Bagi saya, itu adalah kekejian sebab di saat Herman sudah tak berdaya, masih “dihajar” lagi dengan peluru.
Anggota Polisi yang melakukan penembakan itu, sepertinya tidak memahami secara detil tentang penggunaan senjata api sesuai Perkapolri 08/2009 tentang Implementasi Prinsip dan standar Hak Asasi Manusia dalam Penyelenggaraan Tugas Kepolisian RI. Di Perkapolri ini, jelas diatur bahwa senjata api hanya digunakan dalam keadaan terpaksa dan untuk mencegah, menahan dan/atau menghentikan suatu kejahatan.
Herman sudah terkapar di aspal, terhenti dari tindakan apa pun dan tidak mengancam siapa pun, eh, malah “dihajar” lagi dengan peluru sampai kepalanya tersungkur di aspal.

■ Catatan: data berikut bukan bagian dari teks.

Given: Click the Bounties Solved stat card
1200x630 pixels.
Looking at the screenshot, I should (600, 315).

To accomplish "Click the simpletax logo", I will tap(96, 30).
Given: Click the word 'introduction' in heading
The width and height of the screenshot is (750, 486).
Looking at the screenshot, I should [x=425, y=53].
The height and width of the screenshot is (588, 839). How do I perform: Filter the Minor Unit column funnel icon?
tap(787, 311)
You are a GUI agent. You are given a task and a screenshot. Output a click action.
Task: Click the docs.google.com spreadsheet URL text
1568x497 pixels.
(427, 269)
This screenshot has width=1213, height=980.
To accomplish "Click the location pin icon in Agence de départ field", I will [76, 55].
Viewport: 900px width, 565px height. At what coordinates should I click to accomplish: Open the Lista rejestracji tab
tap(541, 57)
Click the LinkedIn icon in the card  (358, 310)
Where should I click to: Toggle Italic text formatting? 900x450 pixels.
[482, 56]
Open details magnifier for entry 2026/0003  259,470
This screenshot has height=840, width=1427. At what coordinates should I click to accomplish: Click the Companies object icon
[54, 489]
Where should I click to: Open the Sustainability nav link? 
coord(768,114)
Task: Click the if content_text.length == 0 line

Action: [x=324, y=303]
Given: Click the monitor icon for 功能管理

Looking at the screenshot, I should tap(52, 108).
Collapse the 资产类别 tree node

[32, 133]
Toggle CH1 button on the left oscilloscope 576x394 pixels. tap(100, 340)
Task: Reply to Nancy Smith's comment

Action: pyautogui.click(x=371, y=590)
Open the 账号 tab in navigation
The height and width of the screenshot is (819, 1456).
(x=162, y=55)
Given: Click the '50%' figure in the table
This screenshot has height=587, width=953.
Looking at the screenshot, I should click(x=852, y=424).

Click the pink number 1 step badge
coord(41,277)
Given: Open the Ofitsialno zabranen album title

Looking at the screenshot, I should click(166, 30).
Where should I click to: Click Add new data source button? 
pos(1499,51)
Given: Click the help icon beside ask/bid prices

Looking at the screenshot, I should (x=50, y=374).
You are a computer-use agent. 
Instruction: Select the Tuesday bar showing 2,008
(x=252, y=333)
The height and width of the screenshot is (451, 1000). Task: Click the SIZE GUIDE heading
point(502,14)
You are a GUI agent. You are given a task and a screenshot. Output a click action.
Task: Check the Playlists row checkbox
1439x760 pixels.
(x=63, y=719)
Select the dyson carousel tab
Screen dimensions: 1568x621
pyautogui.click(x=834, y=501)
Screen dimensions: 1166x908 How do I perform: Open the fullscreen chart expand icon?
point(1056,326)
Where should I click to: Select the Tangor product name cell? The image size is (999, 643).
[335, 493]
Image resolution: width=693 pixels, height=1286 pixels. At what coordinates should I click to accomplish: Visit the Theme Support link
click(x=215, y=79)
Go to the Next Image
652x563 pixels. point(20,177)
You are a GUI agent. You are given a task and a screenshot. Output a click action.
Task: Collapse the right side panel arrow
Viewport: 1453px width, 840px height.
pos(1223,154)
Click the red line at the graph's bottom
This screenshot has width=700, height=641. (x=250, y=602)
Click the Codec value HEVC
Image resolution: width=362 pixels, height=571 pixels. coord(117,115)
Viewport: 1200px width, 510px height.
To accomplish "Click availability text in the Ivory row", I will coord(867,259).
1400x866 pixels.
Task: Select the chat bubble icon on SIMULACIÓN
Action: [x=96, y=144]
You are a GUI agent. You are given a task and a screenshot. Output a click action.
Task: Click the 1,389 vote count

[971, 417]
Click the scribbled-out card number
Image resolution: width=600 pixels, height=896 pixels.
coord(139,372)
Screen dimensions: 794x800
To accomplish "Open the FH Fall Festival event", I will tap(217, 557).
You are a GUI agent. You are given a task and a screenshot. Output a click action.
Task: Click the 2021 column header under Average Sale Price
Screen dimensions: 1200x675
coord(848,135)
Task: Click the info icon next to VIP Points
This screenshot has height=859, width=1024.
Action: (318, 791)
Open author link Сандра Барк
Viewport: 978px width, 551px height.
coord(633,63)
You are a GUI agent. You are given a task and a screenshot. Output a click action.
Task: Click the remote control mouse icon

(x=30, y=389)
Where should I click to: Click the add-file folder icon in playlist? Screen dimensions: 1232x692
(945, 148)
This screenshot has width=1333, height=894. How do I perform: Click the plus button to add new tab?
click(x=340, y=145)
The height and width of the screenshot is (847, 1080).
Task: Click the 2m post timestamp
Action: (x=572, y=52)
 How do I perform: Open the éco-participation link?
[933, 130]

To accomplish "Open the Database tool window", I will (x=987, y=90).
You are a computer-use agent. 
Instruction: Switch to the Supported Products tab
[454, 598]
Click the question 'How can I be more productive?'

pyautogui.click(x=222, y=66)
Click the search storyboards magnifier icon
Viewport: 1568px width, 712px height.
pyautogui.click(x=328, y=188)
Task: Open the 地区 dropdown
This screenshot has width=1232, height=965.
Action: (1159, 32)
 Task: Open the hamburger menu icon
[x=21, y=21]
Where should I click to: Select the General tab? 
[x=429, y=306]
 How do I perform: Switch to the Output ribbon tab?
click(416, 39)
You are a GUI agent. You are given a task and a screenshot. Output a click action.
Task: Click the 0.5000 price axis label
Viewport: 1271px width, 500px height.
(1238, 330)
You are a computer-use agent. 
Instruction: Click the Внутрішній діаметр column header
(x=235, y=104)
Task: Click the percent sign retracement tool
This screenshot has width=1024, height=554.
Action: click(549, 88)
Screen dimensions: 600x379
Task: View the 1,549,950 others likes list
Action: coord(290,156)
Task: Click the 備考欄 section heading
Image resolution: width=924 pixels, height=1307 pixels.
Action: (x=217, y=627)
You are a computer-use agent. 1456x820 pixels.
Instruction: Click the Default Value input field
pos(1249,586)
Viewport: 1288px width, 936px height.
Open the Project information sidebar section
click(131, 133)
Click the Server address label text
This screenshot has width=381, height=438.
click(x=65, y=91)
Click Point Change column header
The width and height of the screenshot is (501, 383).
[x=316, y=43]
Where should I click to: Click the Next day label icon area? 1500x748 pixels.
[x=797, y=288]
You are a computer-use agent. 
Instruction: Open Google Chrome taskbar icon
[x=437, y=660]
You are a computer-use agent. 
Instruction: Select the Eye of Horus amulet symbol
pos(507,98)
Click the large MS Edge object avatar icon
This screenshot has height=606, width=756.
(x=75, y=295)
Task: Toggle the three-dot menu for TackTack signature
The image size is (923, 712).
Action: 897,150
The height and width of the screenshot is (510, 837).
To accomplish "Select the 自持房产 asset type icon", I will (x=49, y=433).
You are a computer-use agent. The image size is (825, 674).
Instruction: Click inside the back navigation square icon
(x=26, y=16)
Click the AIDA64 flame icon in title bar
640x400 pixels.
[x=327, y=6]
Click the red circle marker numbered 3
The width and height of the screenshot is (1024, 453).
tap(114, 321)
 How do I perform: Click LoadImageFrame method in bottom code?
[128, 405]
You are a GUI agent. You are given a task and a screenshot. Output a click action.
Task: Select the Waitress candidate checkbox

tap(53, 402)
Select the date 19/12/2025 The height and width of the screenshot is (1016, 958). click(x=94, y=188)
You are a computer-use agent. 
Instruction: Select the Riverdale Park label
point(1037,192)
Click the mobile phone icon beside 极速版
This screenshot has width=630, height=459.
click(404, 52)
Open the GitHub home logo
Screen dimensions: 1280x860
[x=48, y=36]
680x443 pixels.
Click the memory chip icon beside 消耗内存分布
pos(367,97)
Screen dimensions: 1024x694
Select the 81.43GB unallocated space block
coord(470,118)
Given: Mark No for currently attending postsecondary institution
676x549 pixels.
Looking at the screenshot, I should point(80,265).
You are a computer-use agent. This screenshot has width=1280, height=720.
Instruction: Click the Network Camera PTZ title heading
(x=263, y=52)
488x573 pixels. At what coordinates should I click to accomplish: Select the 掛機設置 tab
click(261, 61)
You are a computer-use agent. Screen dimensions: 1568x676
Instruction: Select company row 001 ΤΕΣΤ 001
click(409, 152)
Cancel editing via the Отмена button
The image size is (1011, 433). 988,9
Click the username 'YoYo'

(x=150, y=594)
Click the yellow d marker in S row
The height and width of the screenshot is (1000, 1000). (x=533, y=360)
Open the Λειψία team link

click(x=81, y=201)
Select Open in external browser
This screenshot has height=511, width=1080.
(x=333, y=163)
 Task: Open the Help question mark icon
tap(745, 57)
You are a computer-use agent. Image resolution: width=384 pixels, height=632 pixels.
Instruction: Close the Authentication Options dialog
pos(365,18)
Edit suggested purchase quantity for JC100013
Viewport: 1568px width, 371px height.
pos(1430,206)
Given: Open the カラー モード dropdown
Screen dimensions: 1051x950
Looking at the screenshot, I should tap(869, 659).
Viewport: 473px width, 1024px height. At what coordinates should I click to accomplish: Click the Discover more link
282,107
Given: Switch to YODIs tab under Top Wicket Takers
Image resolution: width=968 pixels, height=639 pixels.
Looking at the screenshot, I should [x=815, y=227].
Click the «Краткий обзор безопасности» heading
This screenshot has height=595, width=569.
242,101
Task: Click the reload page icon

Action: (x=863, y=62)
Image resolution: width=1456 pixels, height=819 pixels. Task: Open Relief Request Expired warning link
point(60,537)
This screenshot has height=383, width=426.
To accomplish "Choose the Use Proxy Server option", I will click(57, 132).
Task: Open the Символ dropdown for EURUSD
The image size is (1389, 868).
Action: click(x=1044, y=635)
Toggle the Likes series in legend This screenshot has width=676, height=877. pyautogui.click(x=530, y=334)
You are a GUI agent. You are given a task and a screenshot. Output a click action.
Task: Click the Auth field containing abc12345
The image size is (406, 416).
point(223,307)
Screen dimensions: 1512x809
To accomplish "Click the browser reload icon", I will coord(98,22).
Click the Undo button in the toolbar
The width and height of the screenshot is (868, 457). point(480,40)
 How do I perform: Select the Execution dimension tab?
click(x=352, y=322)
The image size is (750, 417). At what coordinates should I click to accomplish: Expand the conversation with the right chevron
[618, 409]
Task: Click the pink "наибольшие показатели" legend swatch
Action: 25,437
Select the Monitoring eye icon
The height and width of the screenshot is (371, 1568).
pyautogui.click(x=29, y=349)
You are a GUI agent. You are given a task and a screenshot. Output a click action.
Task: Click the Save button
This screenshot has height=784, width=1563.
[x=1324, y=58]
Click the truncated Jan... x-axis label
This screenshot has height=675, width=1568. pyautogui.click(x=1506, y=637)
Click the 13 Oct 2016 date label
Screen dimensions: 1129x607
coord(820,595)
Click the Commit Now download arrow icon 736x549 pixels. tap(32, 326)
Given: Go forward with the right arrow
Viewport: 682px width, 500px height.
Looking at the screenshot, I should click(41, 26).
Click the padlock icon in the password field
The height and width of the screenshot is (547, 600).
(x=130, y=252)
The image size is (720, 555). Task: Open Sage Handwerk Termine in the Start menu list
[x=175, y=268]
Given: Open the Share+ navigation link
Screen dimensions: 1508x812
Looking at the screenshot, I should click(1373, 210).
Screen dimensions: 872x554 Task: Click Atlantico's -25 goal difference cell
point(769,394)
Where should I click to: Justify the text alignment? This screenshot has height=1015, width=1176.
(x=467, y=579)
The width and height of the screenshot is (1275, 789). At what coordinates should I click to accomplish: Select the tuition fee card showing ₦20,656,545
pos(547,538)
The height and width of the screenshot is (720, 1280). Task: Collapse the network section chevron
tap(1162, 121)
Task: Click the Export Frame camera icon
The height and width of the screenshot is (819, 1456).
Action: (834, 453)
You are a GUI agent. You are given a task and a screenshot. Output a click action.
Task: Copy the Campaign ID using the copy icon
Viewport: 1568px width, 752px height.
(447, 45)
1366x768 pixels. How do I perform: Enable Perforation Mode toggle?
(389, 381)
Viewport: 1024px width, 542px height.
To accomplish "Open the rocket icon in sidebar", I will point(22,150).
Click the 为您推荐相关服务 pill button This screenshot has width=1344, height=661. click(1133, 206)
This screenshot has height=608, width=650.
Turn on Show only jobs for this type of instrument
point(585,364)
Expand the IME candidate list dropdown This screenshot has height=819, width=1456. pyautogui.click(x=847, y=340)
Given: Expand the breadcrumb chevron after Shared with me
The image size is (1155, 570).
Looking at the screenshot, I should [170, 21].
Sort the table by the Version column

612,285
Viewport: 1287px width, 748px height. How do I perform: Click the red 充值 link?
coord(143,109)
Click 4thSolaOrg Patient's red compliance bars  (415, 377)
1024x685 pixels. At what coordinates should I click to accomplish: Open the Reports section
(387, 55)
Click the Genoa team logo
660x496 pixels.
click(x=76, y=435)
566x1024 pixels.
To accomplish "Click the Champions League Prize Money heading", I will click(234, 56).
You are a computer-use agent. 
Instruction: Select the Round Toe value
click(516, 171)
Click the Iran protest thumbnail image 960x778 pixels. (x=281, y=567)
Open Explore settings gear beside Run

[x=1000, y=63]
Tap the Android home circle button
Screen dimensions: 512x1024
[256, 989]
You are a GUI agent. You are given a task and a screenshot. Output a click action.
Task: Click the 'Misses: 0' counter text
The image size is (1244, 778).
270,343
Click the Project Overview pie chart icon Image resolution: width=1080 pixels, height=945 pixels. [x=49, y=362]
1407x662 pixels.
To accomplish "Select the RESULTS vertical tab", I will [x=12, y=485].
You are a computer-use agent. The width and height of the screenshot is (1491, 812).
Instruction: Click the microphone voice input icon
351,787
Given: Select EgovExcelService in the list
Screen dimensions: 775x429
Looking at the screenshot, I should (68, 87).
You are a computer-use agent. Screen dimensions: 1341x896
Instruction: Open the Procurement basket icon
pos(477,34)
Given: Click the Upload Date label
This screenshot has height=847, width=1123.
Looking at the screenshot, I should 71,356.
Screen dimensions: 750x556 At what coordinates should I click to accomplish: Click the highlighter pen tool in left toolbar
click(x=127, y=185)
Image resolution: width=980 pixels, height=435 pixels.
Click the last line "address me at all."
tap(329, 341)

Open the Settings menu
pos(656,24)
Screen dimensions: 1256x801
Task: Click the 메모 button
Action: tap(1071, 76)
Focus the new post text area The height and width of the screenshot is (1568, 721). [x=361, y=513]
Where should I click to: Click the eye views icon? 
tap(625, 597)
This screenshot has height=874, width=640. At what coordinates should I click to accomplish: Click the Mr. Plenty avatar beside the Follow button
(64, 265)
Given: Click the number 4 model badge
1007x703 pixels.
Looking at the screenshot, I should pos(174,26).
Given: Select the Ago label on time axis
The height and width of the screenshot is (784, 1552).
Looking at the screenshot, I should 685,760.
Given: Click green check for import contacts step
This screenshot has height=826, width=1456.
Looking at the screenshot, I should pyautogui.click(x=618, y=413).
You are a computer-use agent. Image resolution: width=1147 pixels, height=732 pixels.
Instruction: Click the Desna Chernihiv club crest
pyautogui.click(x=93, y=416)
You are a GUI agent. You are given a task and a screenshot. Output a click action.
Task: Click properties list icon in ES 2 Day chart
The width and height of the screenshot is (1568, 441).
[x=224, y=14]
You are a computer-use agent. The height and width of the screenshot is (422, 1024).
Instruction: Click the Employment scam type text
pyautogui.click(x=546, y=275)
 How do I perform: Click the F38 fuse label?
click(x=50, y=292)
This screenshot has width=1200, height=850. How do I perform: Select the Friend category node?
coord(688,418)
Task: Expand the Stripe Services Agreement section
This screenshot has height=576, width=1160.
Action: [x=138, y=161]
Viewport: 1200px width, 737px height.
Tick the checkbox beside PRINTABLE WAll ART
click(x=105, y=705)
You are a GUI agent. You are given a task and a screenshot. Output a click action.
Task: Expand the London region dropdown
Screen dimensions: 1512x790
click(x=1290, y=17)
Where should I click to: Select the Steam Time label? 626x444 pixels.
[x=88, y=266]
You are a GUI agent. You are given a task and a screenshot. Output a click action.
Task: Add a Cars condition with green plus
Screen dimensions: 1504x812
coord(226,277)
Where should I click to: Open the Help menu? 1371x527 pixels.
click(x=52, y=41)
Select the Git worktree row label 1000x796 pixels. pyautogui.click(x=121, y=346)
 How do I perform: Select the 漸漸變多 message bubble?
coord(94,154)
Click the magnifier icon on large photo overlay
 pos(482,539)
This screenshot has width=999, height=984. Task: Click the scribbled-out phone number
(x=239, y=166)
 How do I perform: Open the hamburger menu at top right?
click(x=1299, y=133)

Di dalam Perkapolri 01/2009 tentang Penggunaan Kekuatan dalam Tindakan Kepolisian, pun diatur soal senjata api boleh digunakan bila dalam kondisi sangat terpaksa. Itu artinya, senjata api tindakan paling akhir dan situasinya sudah sangat memaksa dan betul-betul darurat.
Kini, setelah semuanya bergulir, yang perlu menjadi fokus perhatian dan perlu dilakukan pengawalan adalah, pemeriksaan Div. Propam POLDA Jatim terhadap Anggota Polres Sumenep yang terkonfirmasi melakukan penembakan terhadap Herman itu. Kepolisian harus transparan dalam menjelaskan hasil pemeriksaan terhadap anggotanya tersebut.
Saya rasa, polisi yang melakukan penembakan, utamanya atas penembakan setelah Herman terkapar di atas aspal, harus diseriusi. Sebab, hal itu, menurut saya, bukanlah pencegahan dengan melumpuhkan terduga pelaku kejahatan, tapi tindakan yang dapat saya duga sebagai upaya pembunuhan terhadap Herman yang diduga begal.
Hukum harus betul-betul ditegakkan walaupun langit runtuh. Memang, menegakkan hukum terhadap anggota sendiri tidak mudah, tapi harus dilakukan untuk pelajaran ke khalayak publik, bahwa hukum di republik ini berlaku untuk semua, tidak hanya untuk rakyat jelata dan lemah seperti Herman.